David Parisian of SUNY Oswego’s curriculum and instruction department recently received the 2018 Humanitarian Heart Award from the HeartMath Institute. A visiting assistant professor in the School of Education after 30 years as a public school science teacher and administrator, Parisian was one of three individuals recognized by the organization, which conducts research on heart-brain communication and its relationship to managing stress. The awards recognize “energetic care and work toward the healing, enrichment and well-being of others,” the HeartMath Institute said. Read full story.

Dylan Richmond, a 2018 graduate in physics who also minored in computer science and astronomy, was first author on “Inkjet Printing All Inorganic Halide Perovskite Inks for Photovoltaic Applications” with another SUNY Oswego student, 2018 graduate Benjamin Swanson, and their research adviser and mentor, associate professor of physics Carolina Ilie. The paper is published in the peer-reviewed Journal of Visualized Experiments (JoVE). Other authors include Mason McCormick, Jacob D. Teeter and Alexander Sinitskii from University of Nebraska-Lincoln department of chemistry; Thilini K. Ekanayaka, Nicole Benker, Guanhua Hao, Andrew J. Yost and Peter Dowben from UNL’s department of physics and astronomy; Sharmin Sikich from Doane University’s department of chemistry; and Axel Enders from University of Bayreuth’s department of physics.

Jeremy Shifton of the criminal justice faculty published “How confession characteristics impact juror perceptions of evidence in criminal trials” in Behavioral Sciences and the Law, a Wiley journal. The article involved research building on existing literature by evaluating the impact of situational confession factors to determine whether jurors give weight to characteristics that are known to increase the likelihood of a false confession.

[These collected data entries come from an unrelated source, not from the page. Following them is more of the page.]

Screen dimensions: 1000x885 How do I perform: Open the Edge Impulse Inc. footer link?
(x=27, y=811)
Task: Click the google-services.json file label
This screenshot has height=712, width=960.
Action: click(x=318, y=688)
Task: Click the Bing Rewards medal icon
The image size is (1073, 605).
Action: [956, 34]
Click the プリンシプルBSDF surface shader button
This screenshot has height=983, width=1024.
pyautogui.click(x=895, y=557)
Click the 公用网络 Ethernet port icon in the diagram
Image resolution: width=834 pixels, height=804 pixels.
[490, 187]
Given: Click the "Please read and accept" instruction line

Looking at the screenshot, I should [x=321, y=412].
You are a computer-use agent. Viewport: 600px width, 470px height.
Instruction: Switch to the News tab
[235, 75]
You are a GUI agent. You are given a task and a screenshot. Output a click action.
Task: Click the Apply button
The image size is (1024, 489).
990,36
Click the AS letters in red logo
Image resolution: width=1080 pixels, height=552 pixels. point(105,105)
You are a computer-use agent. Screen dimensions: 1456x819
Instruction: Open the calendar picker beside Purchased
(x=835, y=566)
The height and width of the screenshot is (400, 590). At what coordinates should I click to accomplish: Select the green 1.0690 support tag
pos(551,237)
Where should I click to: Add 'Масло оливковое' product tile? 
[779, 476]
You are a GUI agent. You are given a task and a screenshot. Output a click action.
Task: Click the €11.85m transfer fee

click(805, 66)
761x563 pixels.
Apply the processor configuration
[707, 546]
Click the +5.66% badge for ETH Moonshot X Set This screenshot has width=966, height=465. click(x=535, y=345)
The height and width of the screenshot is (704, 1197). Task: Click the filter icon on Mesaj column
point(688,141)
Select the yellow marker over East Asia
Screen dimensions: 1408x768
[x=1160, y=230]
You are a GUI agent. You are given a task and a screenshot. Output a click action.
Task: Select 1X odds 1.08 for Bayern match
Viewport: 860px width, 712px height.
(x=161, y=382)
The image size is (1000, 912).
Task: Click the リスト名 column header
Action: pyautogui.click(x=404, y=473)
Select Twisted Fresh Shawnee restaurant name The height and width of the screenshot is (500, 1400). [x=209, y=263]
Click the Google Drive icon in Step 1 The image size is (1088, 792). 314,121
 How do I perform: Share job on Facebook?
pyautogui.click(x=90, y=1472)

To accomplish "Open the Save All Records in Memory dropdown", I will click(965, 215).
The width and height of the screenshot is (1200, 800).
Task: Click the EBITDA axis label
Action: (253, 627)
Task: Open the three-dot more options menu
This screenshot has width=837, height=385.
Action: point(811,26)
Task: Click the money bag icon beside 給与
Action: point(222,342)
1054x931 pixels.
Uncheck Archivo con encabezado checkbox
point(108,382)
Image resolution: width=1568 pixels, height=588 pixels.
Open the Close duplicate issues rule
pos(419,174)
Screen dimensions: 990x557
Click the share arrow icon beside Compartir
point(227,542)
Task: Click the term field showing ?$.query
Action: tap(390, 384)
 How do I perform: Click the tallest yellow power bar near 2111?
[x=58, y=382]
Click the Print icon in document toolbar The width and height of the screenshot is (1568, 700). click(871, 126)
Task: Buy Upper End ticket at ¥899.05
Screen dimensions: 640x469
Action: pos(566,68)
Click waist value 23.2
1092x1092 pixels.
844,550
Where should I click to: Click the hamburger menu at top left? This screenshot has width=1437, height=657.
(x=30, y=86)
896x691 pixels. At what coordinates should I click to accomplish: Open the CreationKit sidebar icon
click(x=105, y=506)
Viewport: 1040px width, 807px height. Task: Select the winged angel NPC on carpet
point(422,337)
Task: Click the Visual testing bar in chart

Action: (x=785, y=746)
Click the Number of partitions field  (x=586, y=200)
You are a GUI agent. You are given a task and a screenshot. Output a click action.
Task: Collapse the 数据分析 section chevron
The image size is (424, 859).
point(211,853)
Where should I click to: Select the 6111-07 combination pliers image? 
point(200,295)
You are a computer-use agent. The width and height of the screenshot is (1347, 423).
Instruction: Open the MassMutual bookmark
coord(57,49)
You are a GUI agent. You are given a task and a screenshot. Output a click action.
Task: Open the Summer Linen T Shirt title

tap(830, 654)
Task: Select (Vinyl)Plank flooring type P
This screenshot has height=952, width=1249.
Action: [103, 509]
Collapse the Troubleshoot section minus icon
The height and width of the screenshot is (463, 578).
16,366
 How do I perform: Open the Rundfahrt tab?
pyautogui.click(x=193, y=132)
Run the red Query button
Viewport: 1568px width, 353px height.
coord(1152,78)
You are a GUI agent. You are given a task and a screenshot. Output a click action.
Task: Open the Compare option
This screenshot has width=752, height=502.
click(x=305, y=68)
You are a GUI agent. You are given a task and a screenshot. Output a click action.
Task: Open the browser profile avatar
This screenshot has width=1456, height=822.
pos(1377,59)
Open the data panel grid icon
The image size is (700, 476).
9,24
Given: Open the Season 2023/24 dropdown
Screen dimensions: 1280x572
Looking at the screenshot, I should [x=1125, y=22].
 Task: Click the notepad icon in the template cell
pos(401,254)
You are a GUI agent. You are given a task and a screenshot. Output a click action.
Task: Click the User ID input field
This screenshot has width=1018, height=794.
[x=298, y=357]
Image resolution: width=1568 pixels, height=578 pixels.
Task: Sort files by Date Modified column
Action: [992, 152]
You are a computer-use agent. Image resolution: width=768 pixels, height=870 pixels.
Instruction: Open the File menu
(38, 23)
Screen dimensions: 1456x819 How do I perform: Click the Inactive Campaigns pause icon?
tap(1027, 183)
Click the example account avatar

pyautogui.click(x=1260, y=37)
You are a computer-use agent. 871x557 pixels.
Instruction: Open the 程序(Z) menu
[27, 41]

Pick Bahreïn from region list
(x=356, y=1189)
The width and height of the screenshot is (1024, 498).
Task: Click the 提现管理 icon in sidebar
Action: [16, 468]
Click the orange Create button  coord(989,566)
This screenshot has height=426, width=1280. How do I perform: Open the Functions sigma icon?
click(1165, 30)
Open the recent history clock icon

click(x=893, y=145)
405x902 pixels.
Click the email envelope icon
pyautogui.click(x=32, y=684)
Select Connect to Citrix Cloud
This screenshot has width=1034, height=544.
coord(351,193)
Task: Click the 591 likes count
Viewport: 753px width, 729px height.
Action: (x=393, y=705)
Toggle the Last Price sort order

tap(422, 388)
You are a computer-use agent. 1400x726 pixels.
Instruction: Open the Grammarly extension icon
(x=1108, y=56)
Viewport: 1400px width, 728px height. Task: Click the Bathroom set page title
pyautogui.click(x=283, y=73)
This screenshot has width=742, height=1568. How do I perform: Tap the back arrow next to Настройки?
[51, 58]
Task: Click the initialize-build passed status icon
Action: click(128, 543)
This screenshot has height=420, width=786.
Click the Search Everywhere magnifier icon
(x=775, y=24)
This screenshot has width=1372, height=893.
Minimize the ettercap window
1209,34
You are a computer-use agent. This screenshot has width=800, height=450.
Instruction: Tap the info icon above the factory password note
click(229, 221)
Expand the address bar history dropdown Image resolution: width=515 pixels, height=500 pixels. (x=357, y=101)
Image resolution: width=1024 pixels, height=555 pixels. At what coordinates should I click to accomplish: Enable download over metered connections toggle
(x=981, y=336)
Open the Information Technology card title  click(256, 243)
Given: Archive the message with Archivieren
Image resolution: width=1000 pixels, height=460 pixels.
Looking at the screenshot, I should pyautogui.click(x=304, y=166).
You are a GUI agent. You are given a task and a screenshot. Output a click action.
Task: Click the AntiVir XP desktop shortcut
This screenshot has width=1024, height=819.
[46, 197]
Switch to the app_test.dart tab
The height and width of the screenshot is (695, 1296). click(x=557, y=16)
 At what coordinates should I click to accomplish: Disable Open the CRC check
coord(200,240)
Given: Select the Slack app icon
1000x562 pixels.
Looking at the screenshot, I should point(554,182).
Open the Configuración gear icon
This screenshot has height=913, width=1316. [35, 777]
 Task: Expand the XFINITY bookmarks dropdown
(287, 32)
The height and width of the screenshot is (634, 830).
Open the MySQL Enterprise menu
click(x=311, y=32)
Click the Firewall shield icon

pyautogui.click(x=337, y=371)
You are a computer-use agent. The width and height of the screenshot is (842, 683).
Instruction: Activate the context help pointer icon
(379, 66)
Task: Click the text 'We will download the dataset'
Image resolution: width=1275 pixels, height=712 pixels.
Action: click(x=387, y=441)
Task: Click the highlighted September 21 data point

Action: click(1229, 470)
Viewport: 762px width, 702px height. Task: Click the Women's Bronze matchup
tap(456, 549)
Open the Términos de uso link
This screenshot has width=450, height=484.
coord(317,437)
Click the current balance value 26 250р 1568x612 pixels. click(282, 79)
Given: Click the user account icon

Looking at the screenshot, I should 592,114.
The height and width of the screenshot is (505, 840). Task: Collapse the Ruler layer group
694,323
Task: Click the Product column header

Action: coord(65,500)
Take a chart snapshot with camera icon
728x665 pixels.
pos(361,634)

Jason Zenor, a communication studies faculty member and an authority on media law, recently had a paper published in Southwestern Law Review. "Tribal (De)Termination? Commercial Speech, Native American Imagery and Cultural Sovereignty" examines a recent U.S. Supreme Court case overturning the disparagement clause in trademark law and how it further impacts Native American tribes' ability to protect their cultural identity. The paper goes on to argue that commercial speech using tribal imagery should be protected through tenets of federal Indian law, commercial speech doctrine and intellectual property law.